Now, replace $$x$$ in $$g(x)=\frac{x}{x+2}$$ with $$\frac{2}{x}$$:

$$g\left(\frac{2}{x}\right) = \frac{\frac{2}{x}}{\frac{2}{x} + 2}$$

To simplify the complex fraction, multiply the numerator and the denominator by $$x$$, which is the least common denominator of the inner fractions:

$$g \circ f(x) = \frac{\frac{2}{x} \times x}{\left(\frac{2}{x} + 2\right) \times x} = \frac{2}{2 + 2x}$$

Factor out $$2$$ from the denominator and simplify:

$$g \circ f(x) = \frac{2}{2(1+x)} = \frac{1}{1+x}$$

**step2 Determine the domain of $$g \circ f(x)$$**

The domain of a composite function $$g \circ f(x)$$ requires two conditions to be met:
1. The input $$x$$ must be in the domain of the inner function, $$f(x)$$.
2. The output of the inner function, $$f(x)$$, must be in the domain of the outer function, $$g(x)$$.

For $$f(x) = \frac{2}{x}$$, the denominator cannot be zero, so $$x \neq 0$$.

For $$g(x) = \frac{x}{x+2}$$, the denominator cannot be zero, so its input (which is $$f(x)$$) cannot make $$f(x)+2=0$$. Therefore, $$f(x) \neq -2$$.

$$\frac{2}{x} \neq -2$$

Multiply both sides by $$x$$ (assuming $$x \neq 0$$):

$$2 \neq -2x$$

Divide both sides by $$-2$$:

$$x \neq -1$$

Combining these two conditions, $$x$$ cannot be $$0$$ and $$x$$ cannot be $$-1$$.

$$\text{Domain}(g \circ f) = (-\infty, -1) \cup (-1, 0) \cup (0, \infty)$$

## Question1.c:

**step1 Calculate the composite function $$f \circ f(x)$$**

To find the composite function $$f \circ f(x)$$, we substitute the expression for $$f(x)$$ into $$f(x)$$.

$$f \circ f(x) = f(f(x)) = f\left(\frac{2}{x}\right)$$

Now, replace $$x$$ in $$f(x)=\frac{2}{x}$$ with $$\frac{2}{x}$$:

$$f\left(\frac{2}{x}\right) = \frac{2}{\frac{2}{x}}$$

To simplify the complex fraction, multiply the numerator by the reciprocal of the denominator:

$$f \circ f(x) = 2 \times \frac{x}{2} = x$$

**step2 Determine the domain of $$f \circ f(x)$$**

The domain of a composite function $$f \circ f(x)$$ requires two conditions to be met:
1. The input $$x$$ must be in the domain of the inner function, $$f(x)$$.
2. The output of the inner function, $$f(x)$$, must be in the domain of the outer function, $$f(x)$$.

For $$f(x) = \frac{2}{x}$$, the denominator cannot be zero, so $$x \neq 0$$.

For the outer function, its input ($$f(x)$$) cannot be zero.
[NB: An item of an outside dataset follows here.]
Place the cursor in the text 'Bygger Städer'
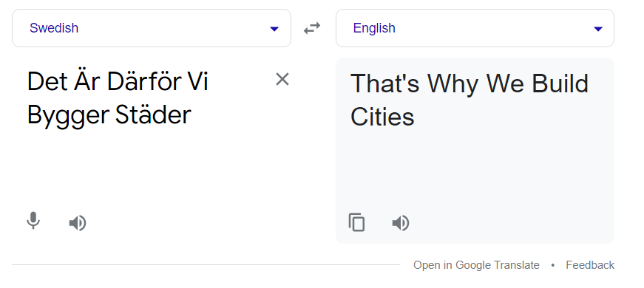(109, 116)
So, $$f(x) \neq 0$$.

$$\frac{2}{x} \neq 0$$

Since the numerator $$2$$ is never zero, this condition is always true for any $$x$$. Therefore, there are no additional restrictions from this part.

The only restriction is that $$x$$ cannot be $$0$$.

$$\text{Domain}(f \circ f) = (-\infty, 0) \cup (0, \infty)$$

## Question1.d:

**step1 Calculate the composite function $$g \circ g(x)$$**

To find the composite function $$g \circ g(x)$$, we substitute the expression for $$g(x)$$ into $$g(x)$$.

$$g \circ g(x) = g(g(x)) = g\left(\frac{x}{x+2}\right)$$

Now, replace $$x$$ in $$g(x)=\frac{x}{x+2}$$ with $$\frac{x}{x+2}$$:

$$g\left(\frac{x}{x+2}\right) = \frac{\frac{x}{x+2}}{\frac{x}{x+2} + 2}$$

To simplify the complex fraction, multiply the numerator and the denominator by $$(x+2)$$, which is the least common denominator of the inner fractions:

$$g \circ g(x) = \frac{\frac{x}{x+2} \times (x+2)}{\left(\frac{x}{x+2} + 2\right) \times (x+2)} = \frac{x}{x + 2(x+2)}$$

Expand the denominator and combine like terms:

$$g \circ g(x) = \frac{x}{x + 2x + 4} = \frac{x}{3x + 4}$$

**step2 Determine the domain of $$g \circ g(x)$$**

The domain of a composite function $$g \circ g(x)$$ requires two conditions to be met:
1. The input $$x$$ must be in the domain of the inner function, $$g(x)$$.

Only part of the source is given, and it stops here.